Selected excerpt:

--- START ---

Hearty Classic Chef Salad (Printer Version)

Protein-packed classic with ham, turkey, cheese, eggs, and fresh vegetables in tangy vinaigrette.

# What You'll Need:

→ Proteins

01 - 3.5 ounces cooked ham, sliced into strips
02 - 3.5 ounces cooked turkey breast, sliced into strips
03 - 4 large eggs, hard-boiled and quartered

→ Cheese

04 - 3.5 ounces Swiss cheese, sliced into strips
05 - 3.5 ounces cheddar cheese, sliced into strips

→ Vegetables

06 - 1 head romaine lettuce, chopped
07 - 1 head iceberg lettuce, chopped
08 - 2 medium tomatoes, cut into wedges
09 - 1 cucumber, sliced
10 - 1 carrot, julienned
11 - ½ red onion, thinly sliced

→ Dressing

12 - 3 tablespoons olive oil
13 - 1½ tablespoons red wine vinegar
14 - 1 teaspoon Dijon mustard
15 - ½ teaspoon salt
16 - ¼ teaspoon black pepper

→ Garnish

17 - 2 tablespoons chopped fresh chives
18 - 2 tablespoons chopped parsley

# How to Make It:

01 - Whisk together olive oil, red wine vinegar, Dijon mustard, salt, and black pepper in a small bowl until emulsified. Set aside at room temperature.
02 - Distribute the chopped romaine and iceberg lettuce evenly across a large serving platter or individual plates as the foundation.

--- END ---

Data:
--- START ---

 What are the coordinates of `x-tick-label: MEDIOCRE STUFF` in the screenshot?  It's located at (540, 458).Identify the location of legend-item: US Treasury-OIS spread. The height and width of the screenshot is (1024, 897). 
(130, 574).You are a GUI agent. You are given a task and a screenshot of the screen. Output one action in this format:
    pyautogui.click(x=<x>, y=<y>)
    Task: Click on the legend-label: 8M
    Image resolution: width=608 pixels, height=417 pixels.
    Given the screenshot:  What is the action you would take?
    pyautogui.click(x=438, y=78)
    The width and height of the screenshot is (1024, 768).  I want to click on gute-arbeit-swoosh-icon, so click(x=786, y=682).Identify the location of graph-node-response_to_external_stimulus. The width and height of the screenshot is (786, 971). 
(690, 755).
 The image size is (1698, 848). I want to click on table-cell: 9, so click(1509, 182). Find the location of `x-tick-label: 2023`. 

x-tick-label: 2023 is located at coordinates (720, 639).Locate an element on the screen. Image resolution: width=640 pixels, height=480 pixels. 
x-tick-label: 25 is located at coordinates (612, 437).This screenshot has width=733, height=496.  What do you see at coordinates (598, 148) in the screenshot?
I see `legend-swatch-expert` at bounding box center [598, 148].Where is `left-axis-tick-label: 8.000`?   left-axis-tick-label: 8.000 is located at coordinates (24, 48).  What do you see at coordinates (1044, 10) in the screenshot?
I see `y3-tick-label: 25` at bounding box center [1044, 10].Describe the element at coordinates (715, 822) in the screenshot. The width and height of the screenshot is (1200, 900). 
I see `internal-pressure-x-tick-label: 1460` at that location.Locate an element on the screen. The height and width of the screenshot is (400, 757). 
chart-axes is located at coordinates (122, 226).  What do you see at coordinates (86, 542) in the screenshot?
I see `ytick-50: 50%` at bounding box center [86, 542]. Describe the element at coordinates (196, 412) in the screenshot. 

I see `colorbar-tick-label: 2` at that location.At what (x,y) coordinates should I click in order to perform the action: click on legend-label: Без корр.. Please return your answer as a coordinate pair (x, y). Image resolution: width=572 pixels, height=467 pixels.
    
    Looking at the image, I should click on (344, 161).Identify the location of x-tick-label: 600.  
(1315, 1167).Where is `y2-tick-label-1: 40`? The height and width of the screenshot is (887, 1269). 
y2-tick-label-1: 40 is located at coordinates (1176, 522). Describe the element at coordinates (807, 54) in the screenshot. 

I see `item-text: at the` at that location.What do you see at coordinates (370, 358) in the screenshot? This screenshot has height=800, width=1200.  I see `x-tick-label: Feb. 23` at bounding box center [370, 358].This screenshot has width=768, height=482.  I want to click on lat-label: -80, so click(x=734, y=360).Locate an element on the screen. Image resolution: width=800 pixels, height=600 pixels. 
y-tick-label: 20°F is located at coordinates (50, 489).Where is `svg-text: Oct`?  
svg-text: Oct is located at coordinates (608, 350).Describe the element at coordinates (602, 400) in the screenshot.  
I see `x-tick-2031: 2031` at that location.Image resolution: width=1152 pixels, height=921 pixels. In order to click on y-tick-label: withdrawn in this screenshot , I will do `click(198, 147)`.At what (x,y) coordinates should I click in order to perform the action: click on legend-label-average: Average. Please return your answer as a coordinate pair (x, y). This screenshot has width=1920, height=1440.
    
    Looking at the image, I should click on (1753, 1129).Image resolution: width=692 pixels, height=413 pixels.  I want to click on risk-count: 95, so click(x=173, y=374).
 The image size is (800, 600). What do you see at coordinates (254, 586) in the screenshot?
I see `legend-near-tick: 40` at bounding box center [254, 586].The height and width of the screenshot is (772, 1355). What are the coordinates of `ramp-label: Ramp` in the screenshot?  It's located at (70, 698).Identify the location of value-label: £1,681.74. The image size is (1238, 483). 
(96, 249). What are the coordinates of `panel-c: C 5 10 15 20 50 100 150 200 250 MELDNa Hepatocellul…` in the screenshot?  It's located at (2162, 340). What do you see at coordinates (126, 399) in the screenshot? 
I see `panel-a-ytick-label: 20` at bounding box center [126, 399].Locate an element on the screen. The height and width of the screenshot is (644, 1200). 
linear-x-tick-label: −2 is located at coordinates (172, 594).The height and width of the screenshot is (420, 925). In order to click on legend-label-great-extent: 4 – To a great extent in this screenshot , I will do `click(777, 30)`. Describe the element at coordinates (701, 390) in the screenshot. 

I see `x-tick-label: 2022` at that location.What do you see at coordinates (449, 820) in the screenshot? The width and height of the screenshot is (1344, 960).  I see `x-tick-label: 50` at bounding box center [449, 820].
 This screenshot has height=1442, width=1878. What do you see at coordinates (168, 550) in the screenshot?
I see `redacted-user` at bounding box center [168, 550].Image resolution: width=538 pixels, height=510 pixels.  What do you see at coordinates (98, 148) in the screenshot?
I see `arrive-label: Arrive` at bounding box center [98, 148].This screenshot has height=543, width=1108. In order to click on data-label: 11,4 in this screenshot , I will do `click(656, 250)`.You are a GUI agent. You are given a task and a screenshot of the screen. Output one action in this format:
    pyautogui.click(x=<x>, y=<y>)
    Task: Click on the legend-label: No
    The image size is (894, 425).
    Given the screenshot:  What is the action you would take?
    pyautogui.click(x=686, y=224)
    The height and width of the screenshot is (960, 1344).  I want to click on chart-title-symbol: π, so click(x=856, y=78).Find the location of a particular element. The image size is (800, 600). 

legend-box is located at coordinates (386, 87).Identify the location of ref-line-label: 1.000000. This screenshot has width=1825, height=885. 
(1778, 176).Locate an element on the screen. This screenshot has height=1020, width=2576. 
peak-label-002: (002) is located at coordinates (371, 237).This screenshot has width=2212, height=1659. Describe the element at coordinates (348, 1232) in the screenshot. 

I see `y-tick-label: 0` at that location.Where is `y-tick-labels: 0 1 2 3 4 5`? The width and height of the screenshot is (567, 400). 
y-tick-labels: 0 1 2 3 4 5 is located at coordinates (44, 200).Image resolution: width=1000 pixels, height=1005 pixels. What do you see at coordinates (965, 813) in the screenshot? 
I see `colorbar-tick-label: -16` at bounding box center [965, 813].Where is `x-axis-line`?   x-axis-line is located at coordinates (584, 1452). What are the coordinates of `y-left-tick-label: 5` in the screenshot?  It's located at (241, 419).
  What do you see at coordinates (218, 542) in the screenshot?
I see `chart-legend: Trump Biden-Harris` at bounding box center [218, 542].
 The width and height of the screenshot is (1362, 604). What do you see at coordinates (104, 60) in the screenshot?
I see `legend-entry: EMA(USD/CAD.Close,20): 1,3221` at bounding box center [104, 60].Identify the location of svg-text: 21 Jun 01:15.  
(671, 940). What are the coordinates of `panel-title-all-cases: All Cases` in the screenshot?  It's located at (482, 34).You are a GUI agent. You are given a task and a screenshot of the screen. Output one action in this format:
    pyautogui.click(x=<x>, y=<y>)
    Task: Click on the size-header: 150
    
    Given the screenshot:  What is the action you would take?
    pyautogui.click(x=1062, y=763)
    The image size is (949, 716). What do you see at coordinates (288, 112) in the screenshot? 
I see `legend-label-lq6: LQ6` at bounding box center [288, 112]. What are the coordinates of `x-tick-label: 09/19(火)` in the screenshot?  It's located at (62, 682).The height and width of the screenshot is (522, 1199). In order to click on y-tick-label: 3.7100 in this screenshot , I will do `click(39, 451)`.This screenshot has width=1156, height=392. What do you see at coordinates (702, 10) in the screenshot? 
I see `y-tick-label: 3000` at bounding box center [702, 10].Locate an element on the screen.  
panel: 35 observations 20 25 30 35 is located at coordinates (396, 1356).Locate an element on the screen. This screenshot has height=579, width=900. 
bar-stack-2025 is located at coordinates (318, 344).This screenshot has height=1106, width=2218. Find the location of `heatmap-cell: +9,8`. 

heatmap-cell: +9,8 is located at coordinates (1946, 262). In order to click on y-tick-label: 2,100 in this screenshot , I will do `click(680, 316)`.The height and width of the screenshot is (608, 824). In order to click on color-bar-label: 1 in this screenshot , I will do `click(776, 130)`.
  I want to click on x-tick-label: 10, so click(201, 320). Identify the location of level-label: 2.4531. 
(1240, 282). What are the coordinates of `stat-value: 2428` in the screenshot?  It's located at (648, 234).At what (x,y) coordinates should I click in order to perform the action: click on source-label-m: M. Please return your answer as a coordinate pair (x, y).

--- END ---

Tasks to perform:
• A. Answer these three questions from the chef salad recipe, one per line:
(i) How many eggs are used, and how are they prepared?
(ii) Which two ingredients are spread across the serving platter in the second step?
(iii) At what temperature is the whisked dressing set aside?
• B. List every ingredient in the dressing section of the chef salad recipe, with its amount.
• C. In the chef salad recipe, why is the chopped lettuce spread across the platter or plates in the second step?

Answers per task:
• A.
(i) Four large eggs, hard-boiled and quartered.
(ii) Chopped romaine lettuce and chopped iceberg lettuce.
(iii) At room temperature.

• B.
- 3 tablespoons olive oil
- 1½ tablespoons red wine vinegar
- 1 teaspoon Dijon mustard
- ½ teaspoon salt
- ¼ teaspoon black pepper

• C. The chopped romaine and iceberg lettuce is spread evenly across the platter or plates to serve as the foundation of the salad.